Critique de Tootpadu

Même si nous nous sentons encore jeunes dans la tête, il faut se rendre à l’évidence que nous avons entamé depuis de longues années déjà le stade transitoire de l’âge adulte, qui précède au déclin physique et mental de la vieillesse. Par conséquent, nous ne nous sentons plus tellement en phase avec la génération réellement jeune, ces adolescents et autres gamins pour qui des événements marquants de notre vécu comme la chute du mur de Berlin ou le 11 septembre appartiennent à l’Histoire transmise indirectement. Simultanément, il fait bon être démodé, c’est-à-dire de savoir vivre sans être collé en permanence devant un écran et de ne pas envisager les rapports humains uniquement lorsqu’ils sont filtrés par un réseau social. En somme, la jeunesse d’aujourd’hui ne nous inspire pas vraiment confiance. Elle nous indiffère plutôt, si elle ne nous agace pas par son côté bruyant et immature.
D’où notre appréhension de nous retrouver enfermés dans un bus pendant près de deux heures, par écran interposé, avec un échantillon de ce que de mauvaises langues appelleraient la « racaille » américaine. Et effectivement, le microcosme d’une vie aussi exubérante que crue que Michel Gondry filme dans son retour au cinéma indépendant, après avoir une fois de plus flirté avec celui des studios dans The Green hornet, n’a rien d’édifiant ou de séduisant. Il réussit quelque chose d’infiniment plus difficile à achever et de beau à voir : un huis-clos passionnant dans lequel des destins humains s’entrechoquent parfois violemment, parfois avec une douceur timide, sans que cette collection fascinante de tranches de vie ne quitte jamais le contexte d’une banalité assumée.

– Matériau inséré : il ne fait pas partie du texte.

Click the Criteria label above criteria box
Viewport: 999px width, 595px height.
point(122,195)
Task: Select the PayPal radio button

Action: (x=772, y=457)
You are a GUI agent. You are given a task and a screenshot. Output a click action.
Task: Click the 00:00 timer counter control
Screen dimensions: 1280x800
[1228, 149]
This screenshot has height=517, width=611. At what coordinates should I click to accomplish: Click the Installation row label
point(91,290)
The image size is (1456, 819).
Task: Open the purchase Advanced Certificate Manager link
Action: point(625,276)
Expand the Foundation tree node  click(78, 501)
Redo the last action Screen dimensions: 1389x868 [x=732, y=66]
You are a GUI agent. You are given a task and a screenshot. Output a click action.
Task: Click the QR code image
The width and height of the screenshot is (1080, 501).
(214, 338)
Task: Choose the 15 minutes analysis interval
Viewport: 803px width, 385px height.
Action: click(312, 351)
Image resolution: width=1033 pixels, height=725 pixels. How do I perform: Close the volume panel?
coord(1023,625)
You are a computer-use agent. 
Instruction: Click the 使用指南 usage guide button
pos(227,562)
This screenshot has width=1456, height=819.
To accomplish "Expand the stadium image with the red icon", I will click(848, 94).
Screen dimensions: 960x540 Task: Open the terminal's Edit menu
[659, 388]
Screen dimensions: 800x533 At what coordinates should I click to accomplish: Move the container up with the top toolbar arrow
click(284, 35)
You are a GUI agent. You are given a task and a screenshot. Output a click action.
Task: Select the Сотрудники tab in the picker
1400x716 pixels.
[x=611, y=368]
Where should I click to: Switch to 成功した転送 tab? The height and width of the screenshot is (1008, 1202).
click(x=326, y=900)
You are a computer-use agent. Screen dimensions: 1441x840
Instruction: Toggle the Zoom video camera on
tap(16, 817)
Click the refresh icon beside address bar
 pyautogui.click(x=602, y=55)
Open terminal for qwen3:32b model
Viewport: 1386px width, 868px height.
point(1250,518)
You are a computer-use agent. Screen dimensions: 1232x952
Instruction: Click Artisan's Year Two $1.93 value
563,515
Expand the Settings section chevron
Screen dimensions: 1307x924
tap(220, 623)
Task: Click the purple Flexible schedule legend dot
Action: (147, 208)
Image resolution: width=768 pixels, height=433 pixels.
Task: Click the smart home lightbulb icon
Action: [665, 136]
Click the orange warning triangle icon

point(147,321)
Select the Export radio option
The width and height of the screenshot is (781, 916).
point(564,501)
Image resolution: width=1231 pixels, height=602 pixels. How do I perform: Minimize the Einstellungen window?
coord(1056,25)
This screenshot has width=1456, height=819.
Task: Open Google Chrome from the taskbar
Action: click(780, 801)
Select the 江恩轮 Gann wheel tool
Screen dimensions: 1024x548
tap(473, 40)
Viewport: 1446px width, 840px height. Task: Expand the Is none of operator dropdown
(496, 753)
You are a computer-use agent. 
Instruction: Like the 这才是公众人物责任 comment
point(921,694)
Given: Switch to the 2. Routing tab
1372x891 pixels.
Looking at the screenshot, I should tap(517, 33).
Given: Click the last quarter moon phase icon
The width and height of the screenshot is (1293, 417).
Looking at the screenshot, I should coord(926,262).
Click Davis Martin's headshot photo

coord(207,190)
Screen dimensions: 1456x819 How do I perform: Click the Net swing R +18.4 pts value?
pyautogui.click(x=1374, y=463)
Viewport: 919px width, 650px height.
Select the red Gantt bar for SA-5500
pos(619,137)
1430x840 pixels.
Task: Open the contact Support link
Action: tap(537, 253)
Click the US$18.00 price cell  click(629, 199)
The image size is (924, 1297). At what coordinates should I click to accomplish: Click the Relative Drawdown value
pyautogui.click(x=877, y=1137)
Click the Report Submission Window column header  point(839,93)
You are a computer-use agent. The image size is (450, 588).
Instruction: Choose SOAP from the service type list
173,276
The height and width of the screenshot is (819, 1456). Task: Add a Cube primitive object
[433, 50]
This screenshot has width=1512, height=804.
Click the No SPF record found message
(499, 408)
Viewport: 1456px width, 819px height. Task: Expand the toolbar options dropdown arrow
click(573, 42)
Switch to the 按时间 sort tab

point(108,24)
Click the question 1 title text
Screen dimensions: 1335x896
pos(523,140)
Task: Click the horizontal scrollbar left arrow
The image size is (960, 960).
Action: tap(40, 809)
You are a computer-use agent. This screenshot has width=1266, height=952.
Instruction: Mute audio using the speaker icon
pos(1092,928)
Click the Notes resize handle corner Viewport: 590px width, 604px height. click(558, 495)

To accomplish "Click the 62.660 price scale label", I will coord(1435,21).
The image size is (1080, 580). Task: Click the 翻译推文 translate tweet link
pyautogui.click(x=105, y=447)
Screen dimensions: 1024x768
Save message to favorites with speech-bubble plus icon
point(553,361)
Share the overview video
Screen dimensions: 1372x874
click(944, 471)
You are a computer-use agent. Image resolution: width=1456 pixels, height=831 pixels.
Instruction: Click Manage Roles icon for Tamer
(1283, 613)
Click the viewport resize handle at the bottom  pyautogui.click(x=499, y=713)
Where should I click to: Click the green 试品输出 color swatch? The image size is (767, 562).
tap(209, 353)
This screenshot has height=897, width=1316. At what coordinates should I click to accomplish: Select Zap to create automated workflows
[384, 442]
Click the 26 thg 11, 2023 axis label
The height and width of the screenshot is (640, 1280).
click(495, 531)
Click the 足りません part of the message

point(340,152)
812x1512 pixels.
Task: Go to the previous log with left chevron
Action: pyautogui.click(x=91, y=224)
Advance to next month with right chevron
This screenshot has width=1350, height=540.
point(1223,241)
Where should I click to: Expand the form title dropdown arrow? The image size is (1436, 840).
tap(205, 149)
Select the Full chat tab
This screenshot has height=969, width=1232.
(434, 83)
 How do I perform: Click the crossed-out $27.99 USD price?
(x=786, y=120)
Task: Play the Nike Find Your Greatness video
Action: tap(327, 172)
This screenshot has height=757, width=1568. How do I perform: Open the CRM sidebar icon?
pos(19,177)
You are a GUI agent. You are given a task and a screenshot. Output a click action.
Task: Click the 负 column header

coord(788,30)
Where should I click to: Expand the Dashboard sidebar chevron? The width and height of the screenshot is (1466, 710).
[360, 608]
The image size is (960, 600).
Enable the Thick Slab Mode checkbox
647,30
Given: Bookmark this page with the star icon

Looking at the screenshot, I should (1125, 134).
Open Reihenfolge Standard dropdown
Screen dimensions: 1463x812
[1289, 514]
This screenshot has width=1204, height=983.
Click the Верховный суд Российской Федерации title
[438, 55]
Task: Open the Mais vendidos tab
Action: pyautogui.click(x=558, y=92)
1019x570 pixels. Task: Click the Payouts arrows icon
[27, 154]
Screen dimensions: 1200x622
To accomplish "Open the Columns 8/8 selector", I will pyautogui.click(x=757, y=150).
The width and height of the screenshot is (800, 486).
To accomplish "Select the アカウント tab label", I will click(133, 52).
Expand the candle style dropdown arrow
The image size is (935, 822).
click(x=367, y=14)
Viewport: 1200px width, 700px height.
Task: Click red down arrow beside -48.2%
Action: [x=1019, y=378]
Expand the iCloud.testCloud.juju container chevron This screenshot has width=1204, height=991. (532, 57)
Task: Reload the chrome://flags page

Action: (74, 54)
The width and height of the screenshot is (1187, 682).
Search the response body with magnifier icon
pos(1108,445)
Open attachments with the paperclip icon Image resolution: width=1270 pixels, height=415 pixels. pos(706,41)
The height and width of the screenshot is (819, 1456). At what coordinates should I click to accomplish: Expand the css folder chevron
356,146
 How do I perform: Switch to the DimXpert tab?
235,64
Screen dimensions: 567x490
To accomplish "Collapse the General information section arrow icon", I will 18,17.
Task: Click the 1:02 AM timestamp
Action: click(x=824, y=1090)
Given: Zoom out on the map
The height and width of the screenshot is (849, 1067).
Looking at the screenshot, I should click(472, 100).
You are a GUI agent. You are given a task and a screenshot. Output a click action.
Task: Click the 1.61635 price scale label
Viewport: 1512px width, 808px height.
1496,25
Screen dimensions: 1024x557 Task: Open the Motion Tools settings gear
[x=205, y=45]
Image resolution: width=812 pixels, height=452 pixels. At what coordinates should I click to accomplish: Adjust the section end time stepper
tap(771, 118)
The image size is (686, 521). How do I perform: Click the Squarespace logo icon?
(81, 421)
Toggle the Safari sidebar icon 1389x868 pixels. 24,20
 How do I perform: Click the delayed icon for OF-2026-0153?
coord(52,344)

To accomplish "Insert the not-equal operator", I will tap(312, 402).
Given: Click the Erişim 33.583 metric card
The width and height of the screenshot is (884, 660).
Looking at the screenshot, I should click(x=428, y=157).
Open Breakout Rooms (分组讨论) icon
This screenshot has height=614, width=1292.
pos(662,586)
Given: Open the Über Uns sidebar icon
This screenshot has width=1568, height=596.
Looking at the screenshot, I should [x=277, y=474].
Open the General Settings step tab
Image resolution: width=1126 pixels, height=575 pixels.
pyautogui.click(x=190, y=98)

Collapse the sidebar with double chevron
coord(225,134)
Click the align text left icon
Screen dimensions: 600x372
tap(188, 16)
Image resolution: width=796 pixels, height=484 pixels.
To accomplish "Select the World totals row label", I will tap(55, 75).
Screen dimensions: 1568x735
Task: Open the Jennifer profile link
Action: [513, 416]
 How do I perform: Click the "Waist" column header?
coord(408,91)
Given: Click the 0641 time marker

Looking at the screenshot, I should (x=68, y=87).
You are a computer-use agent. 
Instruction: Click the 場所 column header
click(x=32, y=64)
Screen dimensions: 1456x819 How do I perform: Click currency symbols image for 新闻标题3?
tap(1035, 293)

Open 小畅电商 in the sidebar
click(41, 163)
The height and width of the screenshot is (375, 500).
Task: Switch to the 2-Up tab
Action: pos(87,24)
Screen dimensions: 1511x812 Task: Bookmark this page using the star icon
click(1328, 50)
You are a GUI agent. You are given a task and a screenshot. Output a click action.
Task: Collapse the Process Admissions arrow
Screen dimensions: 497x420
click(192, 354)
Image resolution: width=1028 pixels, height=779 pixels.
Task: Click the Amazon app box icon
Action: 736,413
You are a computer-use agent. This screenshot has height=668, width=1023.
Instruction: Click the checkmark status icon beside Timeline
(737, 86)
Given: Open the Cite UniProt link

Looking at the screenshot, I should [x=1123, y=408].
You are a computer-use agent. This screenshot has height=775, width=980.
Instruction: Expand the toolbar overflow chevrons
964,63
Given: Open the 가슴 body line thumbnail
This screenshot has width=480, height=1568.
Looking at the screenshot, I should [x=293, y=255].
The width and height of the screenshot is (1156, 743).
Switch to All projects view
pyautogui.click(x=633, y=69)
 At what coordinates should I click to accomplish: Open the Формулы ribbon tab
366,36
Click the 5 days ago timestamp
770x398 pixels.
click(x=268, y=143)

La nostalgie de la fin d’une époque n’est pas plus de rigueur dans The We and the I que l’anticipation festive de la saison longue et sèche. Les personnages se comportent au contraire comme s’il s’agissait d’un retour à la maison comme les autres, répétant les mêmes schémas de pouvoir – dont ils abusent ou qu’ils subissent – qui ont dû rendre délicat pour nombre d’entre eux ce trajet en transport en commun, effectué tous les jours de la même façon. En tant qu’observateur passif de leurs agissements dictés par une incivilité verbale, voire physique, on aurait presque tendance à s’identifier avec les autres passagers, dont les plus malins ont le bon réflexe de fuir dès que la foule de filles et garçons pubères pénètre dans le bus. Grâce au regard dépourvu de jugement que le réalisateur porte sur ces jeunes de notre temps et d’une culture à peu près comparable à la nôtre, nous sommes cependant fascinés par la toile sociale qui se tisse à l’intérieur du véhicule, au fur et à mesure des arrêts et des révélations plus ou moins compromettantes pour ces adultes en devenir.
Sans rien enjoliver, ce film poignant réussit à montrer un édifice social dans toute son ambiguïté. La forme plutôt discrète, et en tout cas suffisamment détendue pour ne pas tomber dans un prêche sur ces pauvres ados en proie à tant de haine et de pression du groupe, lui évite de forcer le trait. Elle contribue davantage à laisser s’épanouir un récit profondément humain, tour à tour révoltant et attachant, dont la plus grande qualité est sans doute qu’elle sait prendre le pouls d’une génération, aussi paumée que celles qui l’ont précédée, tout en lui donnant l’occasion de grandir à son rythme et selon les capacités et les ambitions de chacun.